Courtesy/By: Sushma Shivaswamy Gowda | 2020-04-26 15:55     Views : 292

 GAURANTEE

 BY SUSHMA GOWDA

INTRODUCTION

A personal guarantee is an individual’s legal promise to repay credit issued to a business for which they serve as an executive or partner. Providing a personal guarantee means that if the business becomes unable to repay debt then the individual is personally responsible. The personal guarantee provides an extra level of protection to credit issuers, who want to make sure they will be repaid.

 With a personal guarantee, an executive can pledge their own assets and agree to repay a debt from personal capital in the case of default.
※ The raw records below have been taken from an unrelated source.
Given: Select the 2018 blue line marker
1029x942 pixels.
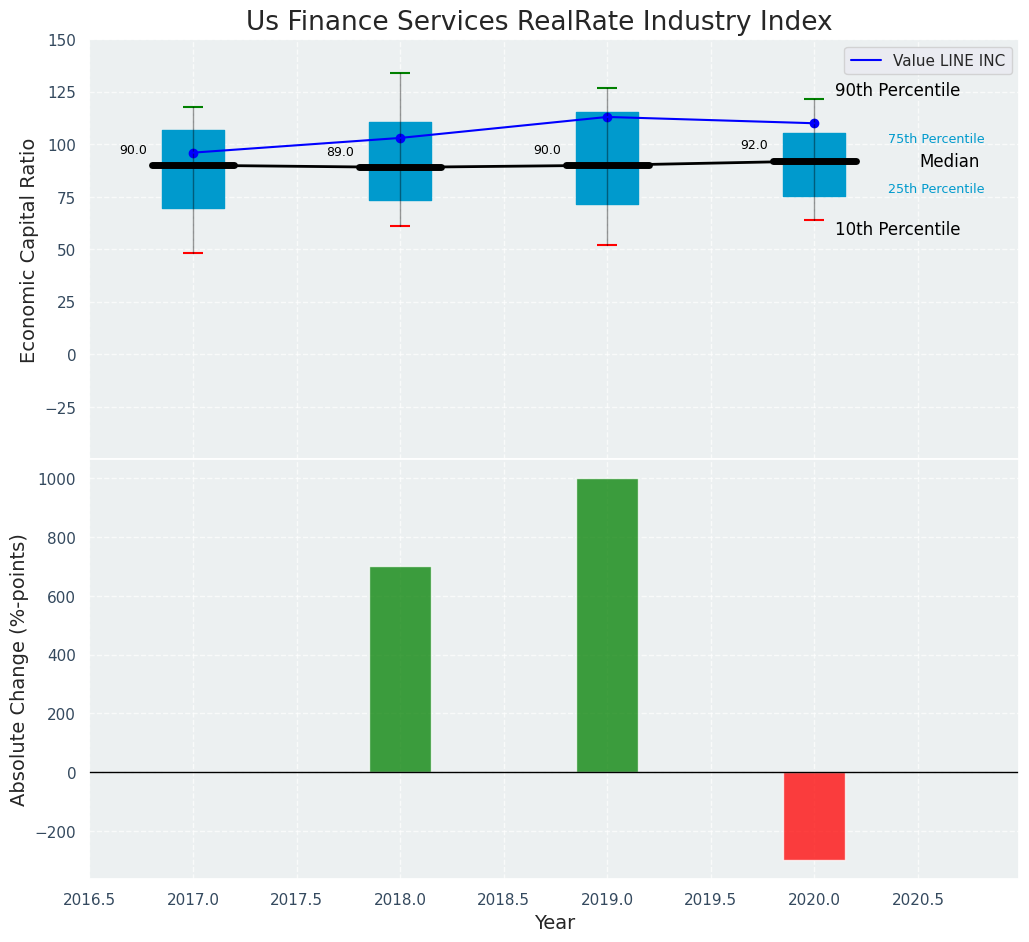Looking at the screenshot, I should tap(400, 138).
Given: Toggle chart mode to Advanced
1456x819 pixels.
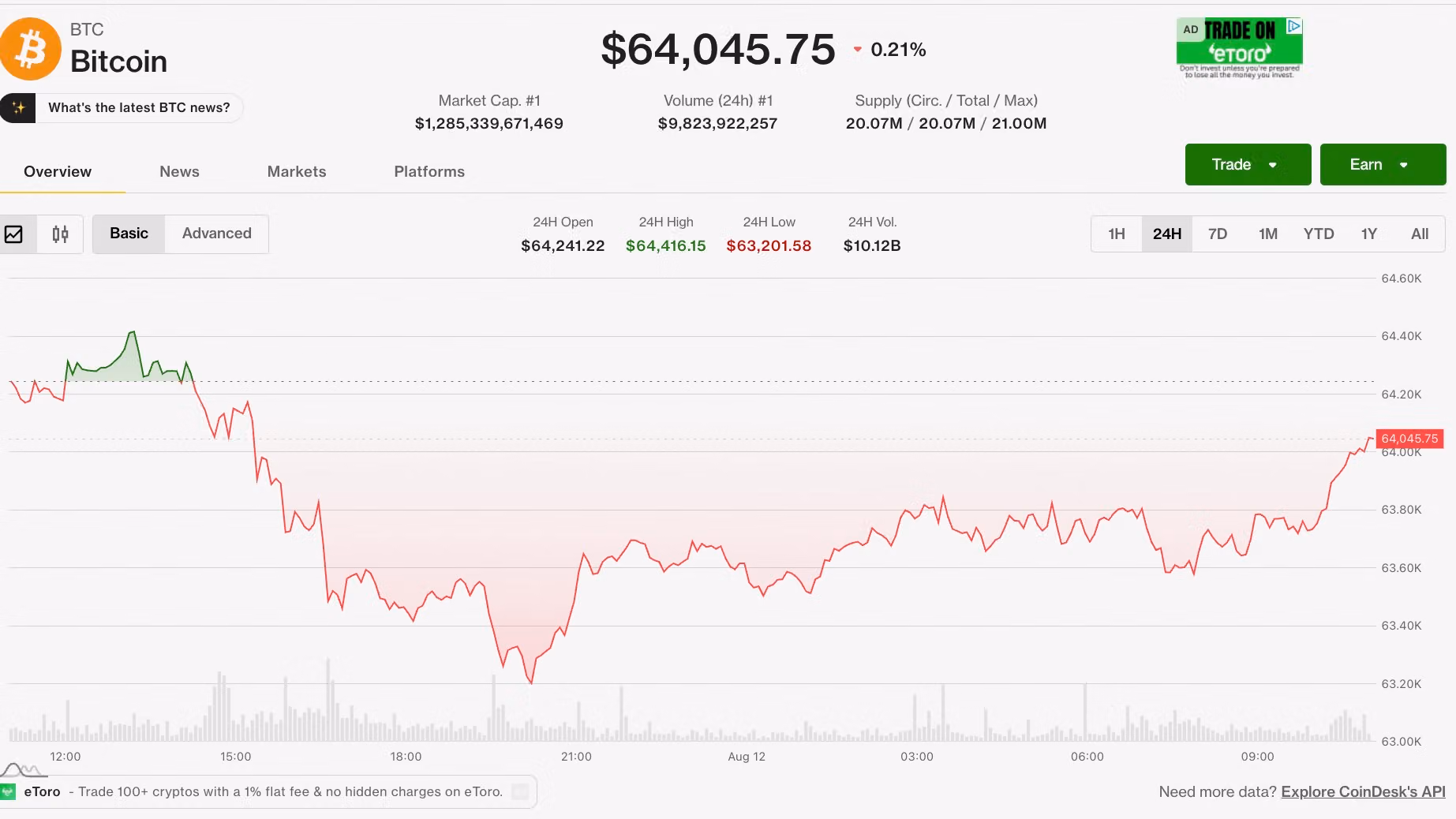Looking at the screenshot, I should pos(217,234).
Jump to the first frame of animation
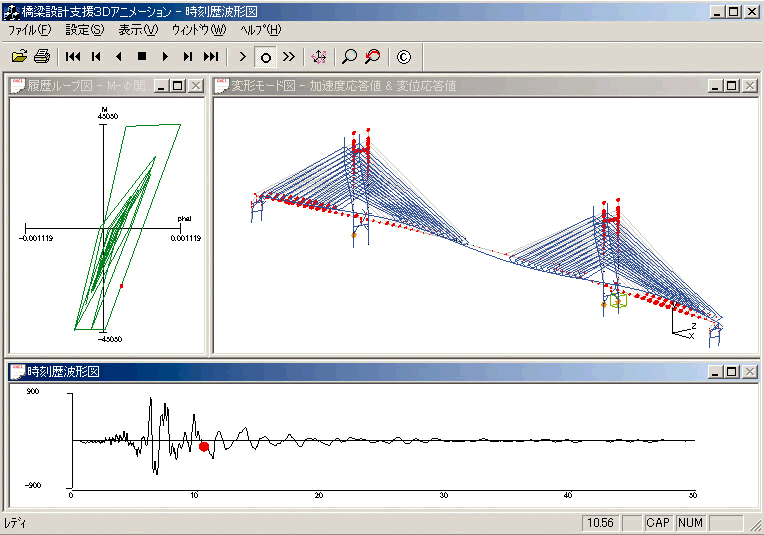Screen dimensions: 764x535 (x=73, y=57)
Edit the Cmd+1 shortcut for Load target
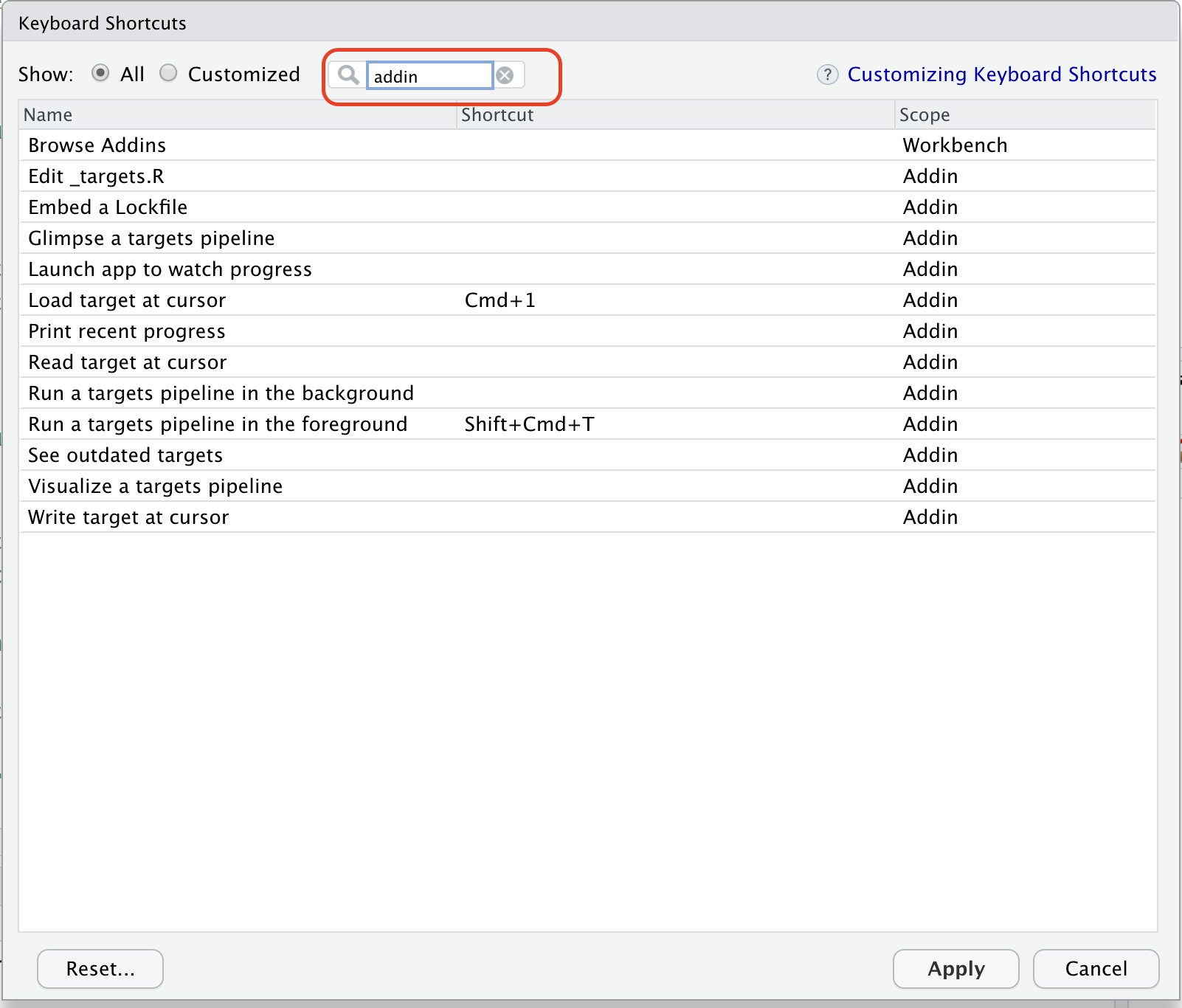This screenshot has width=1182, height=1008. coord(500,300)
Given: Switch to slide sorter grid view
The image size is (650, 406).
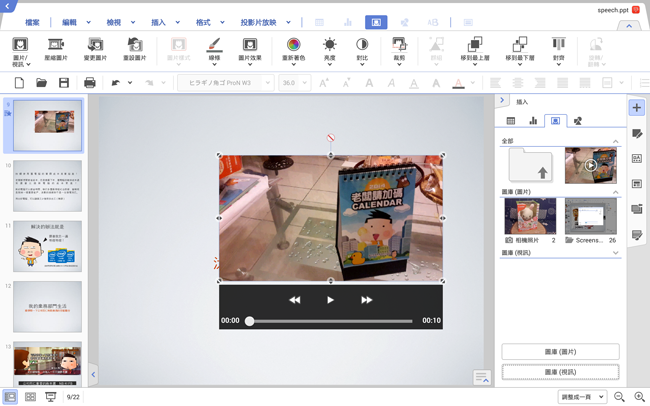Looking at the screenshot, I should (30, 397).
A personal guarantee gives a creditor a legal claim to the personal assets of the individual which can make credit more accessible for a business and also improve the terms which will be based on the profile of both the business and the individual in the underwriting process.

ILLUSTRATION:

A personal guarantee is a promise made by a person or an organization (the guarantor) to accept responsibility for some other party's debt (the debtor) if the debtor fails to pay it. In the case of a personal guarantee made by an individual on behalf of another, the person who makes the personal guarantee is usually referred to as a co-signer of a note for a loan. A guarantor can be any party, including an individual or another organization, with a credit history.

BANK GAURANTEE

A bank guarantee is a type of guarantee from a lending institution. The bank guarantee means a lending institution ensures that the liabilities of a debtor will be met. In other words, if the debtor fails to settle a debt, the bank will cover it. A bank guarantee enables the customer, or debtor, to acquire goods, buy equipment or draw down a loan.

FOR EXAMPLE:-

Company A is a relatively small construction company that needs 1Cr worth of equipment. The seller may request a guarantee of payment in order to feel more secure in producing/ shipping the goods. The Bank Guarantee eliminates the risk of payment-failure and encourages trade on a mass scale.

FACTS:-

A bank guarantee is when a lending institution promises to cover a loss if a borrower defaults on a loan, of which there are many examples.

Individuals often choose direct guarantees for international and cross-border transactions.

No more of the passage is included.